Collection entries
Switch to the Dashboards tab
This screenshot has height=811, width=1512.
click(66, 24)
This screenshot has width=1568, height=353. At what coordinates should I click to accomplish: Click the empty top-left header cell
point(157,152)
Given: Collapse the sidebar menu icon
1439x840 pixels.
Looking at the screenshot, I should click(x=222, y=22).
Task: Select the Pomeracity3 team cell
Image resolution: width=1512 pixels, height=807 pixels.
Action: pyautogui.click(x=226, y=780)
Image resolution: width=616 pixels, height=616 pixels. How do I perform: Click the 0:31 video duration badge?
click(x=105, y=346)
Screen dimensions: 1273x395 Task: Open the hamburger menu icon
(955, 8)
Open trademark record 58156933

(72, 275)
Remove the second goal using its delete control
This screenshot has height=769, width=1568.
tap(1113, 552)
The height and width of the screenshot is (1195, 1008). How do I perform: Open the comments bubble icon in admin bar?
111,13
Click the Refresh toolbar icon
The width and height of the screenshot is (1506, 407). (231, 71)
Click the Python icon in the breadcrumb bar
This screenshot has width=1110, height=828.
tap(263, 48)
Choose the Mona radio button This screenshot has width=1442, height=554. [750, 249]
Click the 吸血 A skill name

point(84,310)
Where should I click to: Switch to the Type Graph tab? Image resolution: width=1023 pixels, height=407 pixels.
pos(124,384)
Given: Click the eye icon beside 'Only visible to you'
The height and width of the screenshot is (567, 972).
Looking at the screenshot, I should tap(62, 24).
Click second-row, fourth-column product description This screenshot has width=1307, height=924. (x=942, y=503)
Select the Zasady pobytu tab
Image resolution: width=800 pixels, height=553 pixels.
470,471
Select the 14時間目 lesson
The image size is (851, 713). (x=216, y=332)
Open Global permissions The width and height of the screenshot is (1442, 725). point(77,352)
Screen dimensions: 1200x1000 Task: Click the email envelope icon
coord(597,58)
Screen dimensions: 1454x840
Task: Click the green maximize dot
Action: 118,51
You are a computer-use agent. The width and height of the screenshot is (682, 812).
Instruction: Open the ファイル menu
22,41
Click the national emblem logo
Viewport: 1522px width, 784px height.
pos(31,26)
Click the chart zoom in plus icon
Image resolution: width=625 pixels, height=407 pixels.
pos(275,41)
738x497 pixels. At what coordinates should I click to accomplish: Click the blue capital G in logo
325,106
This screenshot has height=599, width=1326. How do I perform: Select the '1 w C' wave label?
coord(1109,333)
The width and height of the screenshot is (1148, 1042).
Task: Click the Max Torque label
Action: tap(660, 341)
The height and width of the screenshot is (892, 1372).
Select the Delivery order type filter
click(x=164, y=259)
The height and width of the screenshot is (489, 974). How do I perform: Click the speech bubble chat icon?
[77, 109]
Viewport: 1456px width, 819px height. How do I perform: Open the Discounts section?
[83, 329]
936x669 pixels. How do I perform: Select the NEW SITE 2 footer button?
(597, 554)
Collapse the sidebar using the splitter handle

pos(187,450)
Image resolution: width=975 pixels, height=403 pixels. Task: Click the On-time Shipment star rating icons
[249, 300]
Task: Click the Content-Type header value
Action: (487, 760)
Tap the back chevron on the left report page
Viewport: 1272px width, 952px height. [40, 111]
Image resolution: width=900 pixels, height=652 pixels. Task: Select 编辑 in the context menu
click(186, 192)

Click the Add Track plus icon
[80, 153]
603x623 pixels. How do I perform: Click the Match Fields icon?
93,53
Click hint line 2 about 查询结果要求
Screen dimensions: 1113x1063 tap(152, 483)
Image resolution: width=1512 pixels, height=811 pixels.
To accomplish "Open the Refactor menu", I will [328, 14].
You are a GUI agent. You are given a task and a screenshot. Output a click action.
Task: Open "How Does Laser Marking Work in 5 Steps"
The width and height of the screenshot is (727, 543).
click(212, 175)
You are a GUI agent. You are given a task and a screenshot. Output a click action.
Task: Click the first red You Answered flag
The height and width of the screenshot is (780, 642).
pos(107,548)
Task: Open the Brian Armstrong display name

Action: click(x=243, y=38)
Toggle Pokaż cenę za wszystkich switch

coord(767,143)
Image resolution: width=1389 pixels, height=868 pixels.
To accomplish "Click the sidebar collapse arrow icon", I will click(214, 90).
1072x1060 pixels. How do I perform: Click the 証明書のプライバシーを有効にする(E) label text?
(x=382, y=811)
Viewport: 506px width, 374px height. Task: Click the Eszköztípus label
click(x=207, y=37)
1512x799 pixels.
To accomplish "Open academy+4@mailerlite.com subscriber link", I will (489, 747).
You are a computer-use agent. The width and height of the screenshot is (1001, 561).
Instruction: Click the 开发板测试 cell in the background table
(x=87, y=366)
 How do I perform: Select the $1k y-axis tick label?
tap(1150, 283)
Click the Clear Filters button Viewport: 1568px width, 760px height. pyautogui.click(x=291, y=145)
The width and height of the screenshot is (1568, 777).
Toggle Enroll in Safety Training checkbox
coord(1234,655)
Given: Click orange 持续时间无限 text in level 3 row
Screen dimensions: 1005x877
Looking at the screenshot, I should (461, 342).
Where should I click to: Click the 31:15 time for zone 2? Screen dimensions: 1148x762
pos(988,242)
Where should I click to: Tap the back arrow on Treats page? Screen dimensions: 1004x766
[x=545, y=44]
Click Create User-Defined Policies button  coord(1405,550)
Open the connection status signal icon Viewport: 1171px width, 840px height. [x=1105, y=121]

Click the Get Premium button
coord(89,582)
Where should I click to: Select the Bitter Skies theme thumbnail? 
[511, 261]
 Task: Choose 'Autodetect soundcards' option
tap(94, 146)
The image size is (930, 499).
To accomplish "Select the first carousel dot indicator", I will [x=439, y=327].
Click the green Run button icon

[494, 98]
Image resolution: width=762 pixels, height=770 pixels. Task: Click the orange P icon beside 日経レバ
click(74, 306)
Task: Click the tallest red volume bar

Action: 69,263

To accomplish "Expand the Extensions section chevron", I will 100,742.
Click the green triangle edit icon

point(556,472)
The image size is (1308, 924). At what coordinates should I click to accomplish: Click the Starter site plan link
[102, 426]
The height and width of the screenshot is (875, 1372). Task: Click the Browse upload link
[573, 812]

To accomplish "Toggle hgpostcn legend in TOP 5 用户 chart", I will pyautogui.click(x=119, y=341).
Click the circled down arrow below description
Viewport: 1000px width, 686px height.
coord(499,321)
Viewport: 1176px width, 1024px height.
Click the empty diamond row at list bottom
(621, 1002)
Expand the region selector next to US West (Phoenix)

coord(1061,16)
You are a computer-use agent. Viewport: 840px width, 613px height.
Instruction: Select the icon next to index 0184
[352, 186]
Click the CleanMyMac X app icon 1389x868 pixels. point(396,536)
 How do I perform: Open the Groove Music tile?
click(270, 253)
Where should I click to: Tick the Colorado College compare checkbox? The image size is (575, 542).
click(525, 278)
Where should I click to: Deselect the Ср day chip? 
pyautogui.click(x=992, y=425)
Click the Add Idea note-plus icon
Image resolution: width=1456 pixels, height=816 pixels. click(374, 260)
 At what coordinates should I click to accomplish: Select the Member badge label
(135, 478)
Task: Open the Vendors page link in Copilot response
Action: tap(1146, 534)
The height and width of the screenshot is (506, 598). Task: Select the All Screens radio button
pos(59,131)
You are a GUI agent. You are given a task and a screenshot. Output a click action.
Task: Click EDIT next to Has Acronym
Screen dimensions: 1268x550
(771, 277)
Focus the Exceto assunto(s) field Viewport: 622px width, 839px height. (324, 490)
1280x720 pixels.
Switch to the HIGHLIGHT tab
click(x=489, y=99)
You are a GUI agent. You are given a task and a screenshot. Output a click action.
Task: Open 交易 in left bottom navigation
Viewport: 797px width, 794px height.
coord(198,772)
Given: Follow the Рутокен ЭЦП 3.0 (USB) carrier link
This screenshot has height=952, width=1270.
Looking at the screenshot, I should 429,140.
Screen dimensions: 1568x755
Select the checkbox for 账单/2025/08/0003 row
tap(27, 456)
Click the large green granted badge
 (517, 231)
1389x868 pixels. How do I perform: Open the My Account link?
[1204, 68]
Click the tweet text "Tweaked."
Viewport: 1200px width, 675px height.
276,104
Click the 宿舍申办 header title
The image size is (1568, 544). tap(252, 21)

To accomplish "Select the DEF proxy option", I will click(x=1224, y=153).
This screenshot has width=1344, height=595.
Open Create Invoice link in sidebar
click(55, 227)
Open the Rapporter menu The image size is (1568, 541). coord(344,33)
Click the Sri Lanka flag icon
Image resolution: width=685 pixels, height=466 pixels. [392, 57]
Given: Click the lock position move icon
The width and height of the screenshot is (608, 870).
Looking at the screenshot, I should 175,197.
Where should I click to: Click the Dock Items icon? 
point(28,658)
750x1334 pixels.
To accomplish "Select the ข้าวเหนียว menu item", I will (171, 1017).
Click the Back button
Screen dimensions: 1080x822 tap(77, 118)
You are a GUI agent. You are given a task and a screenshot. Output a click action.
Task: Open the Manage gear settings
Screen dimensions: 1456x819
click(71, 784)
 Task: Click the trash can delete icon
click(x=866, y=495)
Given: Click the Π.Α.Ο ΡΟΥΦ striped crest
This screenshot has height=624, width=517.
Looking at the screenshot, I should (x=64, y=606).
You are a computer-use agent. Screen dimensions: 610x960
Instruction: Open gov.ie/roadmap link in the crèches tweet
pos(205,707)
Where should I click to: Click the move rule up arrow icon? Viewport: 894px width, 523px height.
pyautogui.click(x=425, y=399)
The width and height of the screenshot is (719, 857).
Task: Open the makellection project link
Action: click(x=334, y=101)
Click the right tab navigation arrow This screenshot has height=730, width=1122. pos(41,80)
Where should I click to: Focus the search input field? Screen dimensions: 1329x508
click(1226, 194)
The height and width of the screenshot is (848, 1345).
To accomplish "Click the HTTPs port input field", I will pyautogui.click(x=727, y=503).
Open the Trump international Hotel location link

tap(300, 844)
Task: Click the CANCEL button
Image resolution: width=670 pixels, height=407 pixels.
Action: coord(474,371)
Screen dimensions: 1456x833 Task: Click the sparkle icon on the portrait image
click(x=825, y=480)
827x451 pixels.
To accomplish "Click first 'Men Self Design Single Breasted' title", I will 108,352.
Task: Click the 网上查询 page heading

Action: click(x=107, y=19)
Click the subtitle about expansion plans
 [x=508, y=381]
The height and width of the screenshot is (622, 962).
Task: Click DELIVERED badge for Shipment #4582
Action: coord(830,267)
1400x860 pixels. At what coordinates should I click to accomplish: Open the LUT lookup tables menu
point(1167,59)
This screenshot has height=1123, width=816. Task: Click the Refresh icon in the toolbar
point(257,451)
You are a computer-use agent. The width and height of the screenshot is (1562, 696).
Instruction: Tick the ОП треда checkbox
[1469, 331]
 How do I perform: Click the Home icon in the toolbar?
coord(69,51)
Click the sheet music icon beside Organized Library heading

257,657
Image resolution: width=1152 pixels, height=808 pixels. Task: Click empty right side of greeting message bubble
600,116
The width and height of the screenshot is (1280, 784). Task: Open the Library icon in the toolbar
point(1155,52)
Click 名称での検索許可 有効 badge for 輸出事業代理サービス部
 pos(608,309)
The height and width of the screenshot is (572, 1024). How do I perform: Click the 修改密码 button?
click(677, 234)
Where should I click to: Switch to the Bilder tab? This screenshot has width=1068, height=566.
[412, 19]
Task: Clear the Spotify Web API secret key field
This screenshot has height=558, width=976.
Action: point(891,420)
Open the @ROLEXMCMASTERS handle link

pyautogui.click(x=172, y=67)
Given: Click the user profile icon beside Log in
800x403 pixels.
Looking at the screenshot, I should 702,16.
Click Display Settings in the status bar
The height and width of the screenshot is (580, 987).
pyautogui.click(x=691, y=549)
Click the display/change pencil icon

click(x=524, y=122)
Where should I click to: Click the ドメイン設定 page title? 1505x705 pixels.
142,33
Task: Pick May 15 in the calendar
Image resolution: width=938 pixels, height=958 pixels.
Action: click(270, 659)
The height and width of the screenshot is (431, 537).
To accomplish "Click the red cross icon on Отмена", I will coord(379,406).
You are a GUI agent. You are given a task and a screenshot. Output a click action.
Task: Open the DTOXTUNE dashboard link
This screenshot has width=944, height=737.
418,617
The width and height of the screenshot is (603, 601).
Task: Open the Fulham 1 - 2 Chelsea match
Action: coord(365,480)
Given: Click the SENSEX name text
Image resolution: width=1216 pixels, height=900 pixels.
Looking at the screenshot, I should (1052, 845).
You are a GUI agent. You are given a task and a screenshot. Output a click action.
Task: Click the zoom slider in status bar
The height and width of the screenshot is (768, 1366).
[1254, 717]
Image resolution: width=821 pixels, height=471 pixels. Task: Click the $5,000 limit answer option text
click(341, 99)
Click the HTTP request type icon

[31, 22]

- Request
Could you recast everything from the start of the records down to the line containing "tap(1113, 552)" as a Markdown table with the columns Row and Line, one numbered row per line and blank lines left out?

- Answer to this problem
| Row | Line |
|---|---|
| 1 | Switch to the Dashboards tab |
| 2 | This screenshot has height=811, width=1512. |
| 3 | click(66, 24) |
| 4 | This screenshot has width=1568, height=353. At what coordinates should I click to accomplish: Click the empty top-left header cell |
| 5 | point(157,152) |
| 6 | Given: Collapse the sidebar menu icon |
| 7 | 1439x840 pixels. |
| 8 | Looking at the screenshot, I should click(x=222, y=22). |
| 9 | Task: Select the Pomeracity3 team cell |
| 10 | Image resolution: width=1512 pixels, height=807 pixels. |
| 11 | Action: pyautogui.click(x=226, y=780) |
| 12 | Image resolution: width=616 pixels, height=616 pixels. How do I perform: Click the 0:31 video duration badge? |
| 13 | click(x=105, y=346) |
| 14 | Screen dimensions: 1273x395 Task: Open the hamburger menu icon |
| 15 | (955, 8) |
| 16 | Open trademark record 58156933 |
| 17 | (72, 275) |
| 18 | Remove the second goal using its delete control |
| 19 | This screenshot has height=769, width=1568. |
| 20 | tap(1113, 552) |